5. **Finding general solutions for tangent:** Now I need to find all the angles whose tangent is -1. I know that $\tan(\frac{\pi}{4})=1$. Since tangent is negative in the second and fourth quadrants, the first angle in our unit circle (from $0$ to $2\pi$) is $\frac{3\pi}{4}$. Tangent functions repeat every $\pi$ radians.
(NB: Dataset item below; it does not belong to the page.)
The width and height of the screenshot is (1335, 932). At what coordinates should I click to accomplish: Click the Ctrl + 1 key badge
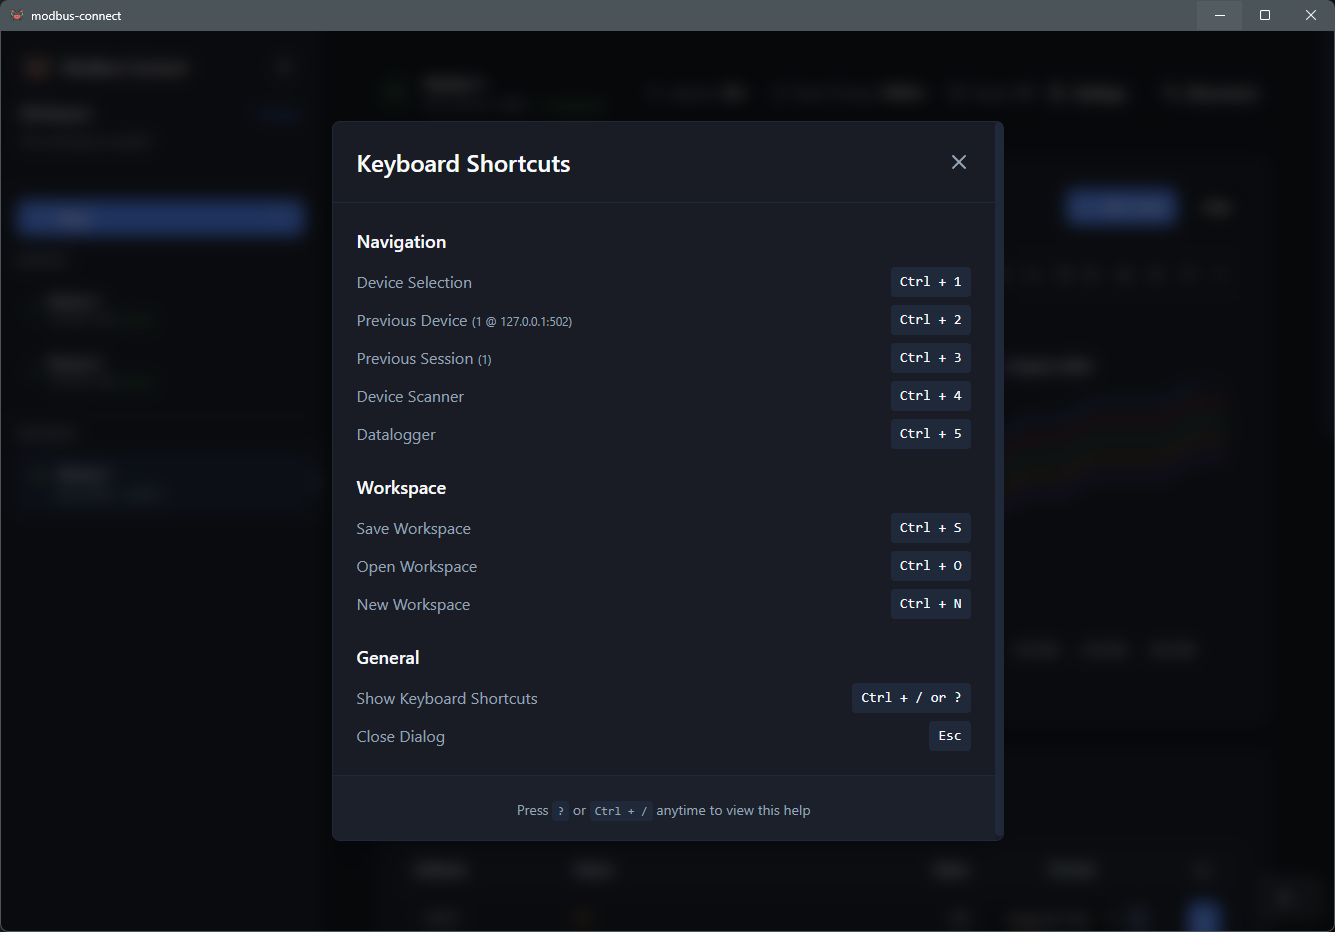click(931, 282)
So, the general solution for $3t$ is:
$3t = \frac{3\pi}{4} + n\pi$ (where 'n' is any whole number: 0, 1, 2, -1, -2, etc.)

6. **Solving for *t*:** To find *t*, I just divide everything by 3:
$t = \frac{1}{3} \left(\frac{3\pi}{4} + n\pi\right)$
$t = \frac{\pi}{4} + \frac{n\pi}{3}$

7. **Finding solutions in the interval $[0, \pi)$:** We only want the values of *t* that are between $0$ and $\pi$, including $0$ but not including $\pi$. Let's try different whole numbers for 'n':
* **If $n=0$**: $t = \frac{\pi}{4} + \frac{0\pi}{3} = \frac{\pi}{4}$.
This is in $[0, \pi)$ because $0 \le \frac{\pi}{4} < \pi$. (This is $45^\circ$)
* **If $n=1$**: $t = \frac{\pi}{4} + \frac{1\pi}{3} = \frac{3\pi}{12} + \frac{4\pi}{12} = \frac{7\pi}{12}$.
This is in $[0, \pi)$ because $0 \le \frac{7\pi}{12} < \pi$. (This is $105^\circ$)
* **If $n=2$**: $t = \frac{\pi}{4} + \frac{2\pi}{3} = \frac{3\pi}{12} + \frac{8\pi}{12} = \frac{11\pi}{12}$.
This is in $[0, \pi)$ because $0 \le \frac{11\pi}{12} < \pi$. (This is $165^\circ$)
* **If $n=3$**: $t = \frac{\pi}{4} + \frac{3\pi}{3} = \frac{\pi}{4} + \pi = \frac{5\pi}{4}$.
This is *not* in $[0, \pi)$ because $\frac{5\pi}{4}$ is greater than or equal to $\pi$. So we stop here for positive 'n'.
* **If $n=-1$**: $t = \frac{\pi}{4} - \frac{1\pi}{3} = \frac{3\pi}{12} - \frac{4\pi}{12} = -\frac{\pi}{12}$.
This is *not* in $[0, \pi)$ because it's less than $0$. So we stop here for negative 'n'.

The solutions that are in the interval $[0, \pi)$ are $\frac{\pi}{4}$, $\frac{7\pi}{12}$, and $\frac{11\pi}{12}$.